From Thursday to Sunday I was away on a (very small) mission trip with my youth group (which I may blog about later, but knowing my blogging habits, it won’t happen). Yesterday I was asked to preach at the local baptist church on singleness. The pastor of the church used to be a pastor at my church and was the one who originally asked me to preach on singleness. So yesterday morning I found myself in front of 200 strangers talking about singleness.
What was interesting is that after the sermon people kept coming up to me to tell me their stories. Their experiences of marriage and singleness. There were so many stories which we’re terribly sad, some which were full of redemption, all stories where people were talking about the goodness of God. Like the woman who told me about getting married very young to a horribly abusive man, she escaped, and when she had no plans ever to get married again, she met a new man who she told me was the most wonderful husband any woman could want. Or the man who told me about how his wife walked out on him, and for years he was lonely and bitter, till one day at church he was told by a visiting missionary to hand his desire for a companion over to God. He did so then and there. Twenty minutes later he met a woman who he fell in love with and they’re getting married in six weeks. Or there was the woman who told me of what it’s like to live with a husband with dementia who can no longer make any sense of life. However in the months before it became really bad he gave his life to Jesus after his wife’s decades of prayer. There was story after story.

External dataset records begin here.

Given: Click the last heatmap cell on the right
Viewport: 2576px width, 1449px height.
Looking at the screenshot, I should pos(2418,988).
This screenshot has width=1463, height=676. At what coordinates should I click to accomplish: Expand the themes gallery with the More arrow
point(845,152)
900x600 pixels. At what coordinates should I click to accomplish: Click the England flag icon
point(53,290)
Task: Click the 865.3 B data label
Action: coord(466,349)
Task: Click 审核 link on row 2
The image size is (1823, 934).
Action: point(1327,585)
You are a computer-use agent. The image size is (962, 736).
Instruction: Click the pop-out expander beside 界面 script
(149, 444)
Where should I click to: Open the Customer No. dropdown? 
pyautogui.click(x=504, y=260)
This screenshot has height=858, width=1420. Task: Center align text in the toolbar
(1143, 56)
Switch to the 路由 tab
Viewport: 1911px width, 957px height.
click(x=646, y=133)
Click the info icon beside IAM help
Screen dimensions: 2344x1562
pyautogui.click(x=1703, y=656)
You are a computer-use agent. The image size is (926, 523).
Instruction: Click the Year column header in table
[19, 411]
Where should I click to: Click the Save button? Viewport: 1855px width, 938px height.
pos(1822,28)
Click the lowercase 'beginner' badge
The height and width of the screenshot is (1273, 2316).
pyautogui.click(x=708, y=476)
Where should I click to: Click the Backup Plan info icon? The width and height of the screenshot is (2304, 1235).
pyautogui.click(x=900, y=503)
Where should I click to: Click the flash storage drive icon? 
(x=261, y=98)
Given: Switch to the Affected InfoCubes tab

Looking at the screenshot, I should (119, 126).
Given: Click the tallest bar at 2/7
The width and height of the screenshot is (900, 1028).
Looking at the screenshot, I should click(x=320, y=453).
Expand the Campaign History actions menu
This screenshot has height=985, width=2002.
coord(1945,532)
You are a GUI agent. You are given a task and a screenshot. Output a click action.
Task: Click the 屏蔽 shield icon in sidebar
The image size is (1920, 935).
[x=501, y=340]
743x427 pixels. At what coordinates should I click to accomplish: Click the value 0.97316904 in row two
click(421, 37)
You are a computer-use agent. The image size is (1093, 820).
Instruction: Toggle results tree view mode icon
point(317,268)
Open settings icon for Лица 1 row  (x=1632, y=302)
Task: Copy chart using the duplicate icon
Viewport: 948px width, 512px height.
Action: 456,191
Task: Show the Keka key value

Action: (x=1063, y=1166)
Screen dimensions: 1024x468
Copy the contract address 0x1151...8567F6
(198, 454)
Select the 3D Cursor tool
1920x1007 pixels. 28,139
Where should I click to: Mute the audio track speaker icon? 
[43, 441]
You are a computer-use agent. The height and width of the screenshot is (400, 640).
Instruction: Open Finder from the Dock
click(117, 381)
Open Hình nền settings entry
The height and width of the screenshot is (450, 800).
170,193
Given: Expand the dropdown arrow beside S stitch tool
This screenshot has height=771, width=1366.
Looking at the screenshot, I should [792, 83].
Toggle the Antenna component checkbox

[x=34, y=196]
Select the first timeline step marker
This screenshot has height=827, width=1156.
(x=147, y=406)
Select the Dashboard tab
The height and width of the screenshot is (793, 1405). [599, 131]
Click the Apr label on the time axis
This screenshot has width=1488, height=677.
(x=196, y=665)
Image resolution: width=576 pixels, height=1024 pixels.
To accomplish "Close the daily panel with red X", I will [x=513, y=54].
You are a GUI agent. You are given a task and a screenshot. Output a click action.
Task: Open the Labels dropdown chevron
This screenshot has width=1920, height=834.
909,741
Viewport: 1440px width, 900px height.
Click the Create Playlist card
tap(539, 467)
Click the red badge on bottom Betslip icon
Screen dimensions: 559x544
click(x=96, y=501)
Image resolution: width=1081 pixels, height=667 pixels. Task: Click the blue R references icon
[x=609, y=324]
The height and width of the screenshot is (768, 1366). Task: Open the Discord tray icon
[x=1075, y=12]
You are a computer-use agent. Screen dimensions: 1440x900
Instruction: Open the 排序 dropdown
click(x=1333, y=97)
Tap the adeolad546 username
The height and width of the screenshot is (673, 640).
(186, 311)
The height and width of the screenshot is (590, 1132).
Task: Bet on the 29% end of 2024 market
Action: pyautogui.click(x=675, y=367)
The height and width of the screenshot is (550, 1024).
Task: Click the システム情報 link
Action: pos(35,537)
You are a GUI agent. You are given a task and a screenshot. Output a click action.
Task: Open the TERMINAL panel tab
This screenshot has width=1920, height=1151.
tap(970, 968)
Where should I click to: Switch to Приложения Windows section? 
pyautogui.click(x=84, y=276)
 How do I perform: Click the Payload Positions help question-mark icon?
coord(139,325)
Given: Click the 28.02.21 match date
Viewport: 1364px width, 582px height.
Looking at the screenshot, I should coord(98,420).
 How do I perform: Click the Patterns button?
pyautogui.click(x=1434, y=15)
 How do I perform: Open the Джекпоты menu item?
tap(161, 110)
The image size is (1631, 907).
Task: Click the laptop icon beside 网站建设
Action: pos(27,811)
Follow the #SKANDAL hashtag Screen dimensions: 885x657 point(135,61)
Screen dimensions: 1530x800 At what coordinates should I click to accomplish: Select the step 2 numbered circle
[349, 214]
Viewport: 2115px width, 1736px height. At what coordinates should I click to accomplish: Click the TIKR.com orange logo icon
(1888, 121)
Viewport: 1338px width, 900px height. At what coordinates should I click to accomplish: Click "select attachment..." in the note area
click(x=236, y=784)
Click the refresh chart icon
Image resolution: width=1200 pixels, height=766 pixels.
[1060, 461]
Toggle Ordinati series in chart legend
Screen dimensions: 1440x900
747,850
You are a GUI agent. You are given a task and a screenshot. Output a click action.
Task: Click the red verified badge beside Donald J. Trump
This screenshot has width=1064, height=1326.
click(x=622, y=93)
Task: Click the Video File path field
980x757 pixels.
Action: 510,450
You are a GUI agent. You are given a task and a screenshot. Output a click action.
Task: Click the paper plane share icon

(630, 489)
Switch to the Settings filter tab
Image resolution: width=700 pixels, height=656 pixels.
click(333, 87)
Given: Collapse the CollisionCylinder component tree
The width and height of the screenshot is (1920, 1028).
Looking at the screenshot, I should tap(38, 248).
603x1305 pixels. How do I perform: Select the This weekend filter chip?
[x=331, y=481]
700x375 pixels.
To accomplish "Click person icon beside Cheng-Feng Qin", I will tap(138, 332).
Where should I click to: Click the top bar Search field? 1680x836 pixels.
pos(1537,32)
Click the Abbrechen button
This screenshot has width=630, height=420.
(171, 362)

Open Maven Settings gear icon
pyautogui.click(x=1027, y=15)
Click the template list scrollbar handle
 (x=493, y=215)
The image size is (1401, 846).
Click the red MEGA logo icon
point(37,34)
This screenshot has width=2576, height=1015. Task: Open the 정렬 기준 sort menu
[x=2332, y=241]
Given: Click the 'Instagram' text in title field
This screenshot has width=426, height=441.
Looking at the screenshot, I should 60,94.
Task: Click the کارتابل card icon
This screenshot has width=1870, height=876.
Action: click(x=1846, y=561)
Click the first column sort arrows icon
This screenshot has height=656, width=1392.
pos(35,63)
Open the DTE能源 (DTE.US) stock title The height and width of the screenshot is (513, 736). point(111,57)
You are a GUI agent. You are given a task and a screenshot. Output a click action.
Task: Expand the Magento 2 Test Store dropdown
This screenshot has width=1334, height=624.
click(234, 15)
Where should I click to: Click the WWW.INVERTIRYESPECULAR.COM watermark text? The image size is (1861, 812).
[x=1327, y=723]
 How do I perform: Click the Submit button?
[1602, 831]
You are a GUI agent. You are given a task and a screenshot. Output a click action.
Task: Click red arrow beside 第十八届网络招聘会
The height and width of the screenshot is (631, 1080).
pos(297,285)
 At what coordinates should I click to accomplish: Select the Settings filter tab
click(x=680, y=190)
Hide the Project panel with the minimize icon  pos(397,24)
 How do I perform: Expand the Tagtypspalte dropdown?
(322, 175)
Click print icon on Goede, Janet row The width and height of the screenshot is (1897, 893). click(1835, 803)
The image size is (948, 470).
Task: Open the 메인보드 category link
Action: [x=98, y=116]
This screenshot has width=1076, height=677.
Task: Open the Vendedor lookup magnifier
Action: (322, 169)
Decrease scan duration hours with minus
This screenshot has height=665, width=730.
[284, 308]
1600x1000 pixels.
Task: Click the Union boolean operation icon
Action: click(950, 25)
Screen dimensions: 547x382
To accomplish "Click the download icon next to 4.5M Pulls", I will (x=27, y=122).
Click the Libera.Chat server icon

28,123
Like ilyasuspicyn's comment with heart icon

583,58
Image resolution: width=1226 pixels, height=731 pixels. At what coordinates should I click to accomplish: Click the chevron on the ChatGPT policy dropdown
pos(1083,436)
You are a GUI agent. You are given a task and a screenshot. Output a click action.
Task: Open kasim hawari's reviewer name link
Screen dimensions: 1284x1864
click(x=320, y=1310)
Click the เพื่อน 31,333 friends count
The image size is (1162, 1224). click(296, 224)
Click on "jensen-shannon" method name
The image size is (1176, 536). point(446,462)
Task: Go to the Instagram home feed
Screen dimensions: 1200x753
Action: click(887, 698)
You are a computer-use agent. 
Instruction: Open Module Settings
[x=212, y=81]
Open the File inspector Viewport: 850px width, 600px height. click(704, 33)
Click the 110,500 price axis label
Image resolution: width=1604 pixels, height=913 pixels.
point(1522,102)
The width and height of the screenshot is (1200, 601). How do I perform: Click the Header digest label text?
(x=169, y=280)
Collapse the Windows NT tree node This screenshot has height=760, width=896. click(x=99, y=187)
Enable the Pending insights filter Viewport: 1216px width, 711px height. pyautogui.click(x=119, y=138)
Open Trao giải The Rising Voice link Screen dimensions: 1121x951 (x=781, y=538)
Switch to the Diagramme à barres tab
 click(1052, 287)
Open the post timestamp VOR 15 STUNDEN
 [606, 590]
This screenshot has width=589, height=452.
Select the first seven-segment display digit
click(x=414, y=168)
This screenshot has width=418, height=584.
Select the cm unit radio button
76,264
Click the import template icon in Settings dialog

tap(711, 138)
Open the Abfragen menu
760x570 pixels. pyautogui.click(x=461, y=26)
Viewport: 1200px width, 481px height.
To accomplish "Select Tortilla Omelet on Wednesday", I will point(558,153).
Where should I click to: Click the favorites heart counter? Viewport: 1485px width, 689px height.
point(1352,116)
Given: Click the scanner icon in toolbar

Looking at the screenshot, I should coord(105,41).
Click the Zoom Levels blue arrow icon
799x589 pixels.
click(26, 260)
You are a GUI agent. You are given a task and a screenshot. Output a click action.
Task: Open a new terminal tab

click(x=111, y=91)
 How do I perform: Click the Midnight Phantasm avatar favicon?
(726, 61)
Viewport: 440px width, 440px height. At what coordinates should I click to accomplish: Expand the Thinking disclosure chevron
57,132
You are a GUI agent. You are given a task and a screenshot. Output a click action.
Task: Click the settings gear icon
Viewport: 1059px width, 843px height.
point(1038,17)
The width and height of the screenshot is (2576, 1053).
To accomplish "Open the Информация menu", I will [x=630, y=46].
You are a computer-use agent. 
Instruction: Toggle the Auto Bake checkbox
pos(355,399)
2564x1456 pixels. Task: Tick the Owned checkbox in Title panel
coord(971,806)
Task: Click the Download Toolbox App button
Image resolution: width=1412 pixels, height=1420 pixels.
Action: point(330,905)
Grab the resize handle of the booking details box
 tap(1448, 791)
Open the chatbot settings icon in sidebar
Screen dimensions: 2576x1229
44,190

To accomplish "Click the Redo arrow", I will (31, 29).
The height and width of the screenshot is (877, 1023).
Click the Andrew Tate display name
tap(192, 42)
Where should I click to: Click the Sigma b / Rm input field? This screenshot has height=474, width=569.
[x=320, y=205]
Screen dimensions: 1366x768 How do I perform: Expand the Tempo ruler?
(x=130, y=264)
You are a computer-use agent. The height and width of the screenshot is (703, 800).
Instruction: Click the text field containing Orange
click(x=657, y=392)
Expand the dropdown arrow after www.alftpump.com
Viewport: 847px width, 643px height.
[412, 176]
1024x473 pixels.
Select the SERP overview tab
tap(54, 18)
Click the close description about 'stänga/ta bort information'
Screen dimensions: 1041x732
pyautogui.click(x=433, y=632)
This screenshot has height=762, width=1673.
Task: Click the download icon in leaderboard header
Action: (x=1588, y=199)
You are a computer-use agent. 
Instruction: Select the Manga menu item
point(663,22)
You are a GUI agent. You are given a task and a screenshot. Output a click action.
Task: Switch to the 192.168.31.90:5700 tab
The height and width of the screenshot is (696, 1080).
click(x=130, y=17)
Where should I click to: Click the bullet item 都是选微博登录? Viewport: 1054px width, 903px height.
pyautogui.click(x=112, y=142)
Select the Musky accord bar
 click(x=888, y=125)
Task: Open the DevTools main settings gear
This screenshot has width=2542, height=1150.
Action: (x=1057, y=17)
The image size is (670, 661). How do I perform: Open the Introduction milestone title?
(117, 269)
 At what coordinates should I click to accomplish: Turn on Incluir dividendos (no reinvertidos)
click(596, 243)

It was an honour and a privilege to have so many people come up and share with me their stories. I’m not sure why it happened yesterday in a way that it’s never happened after I’ve preached before. It could have been the topic, rarely does singleness get covered in church. It could have been that I was a visting preacher so people felt like they could share with be easier. It could have been that people connected some of the things I was saying with their own stories. I’m not sure. Whatever it was, I’m pleased God would decide to use me to to speak to others. It’s the honour of preaching.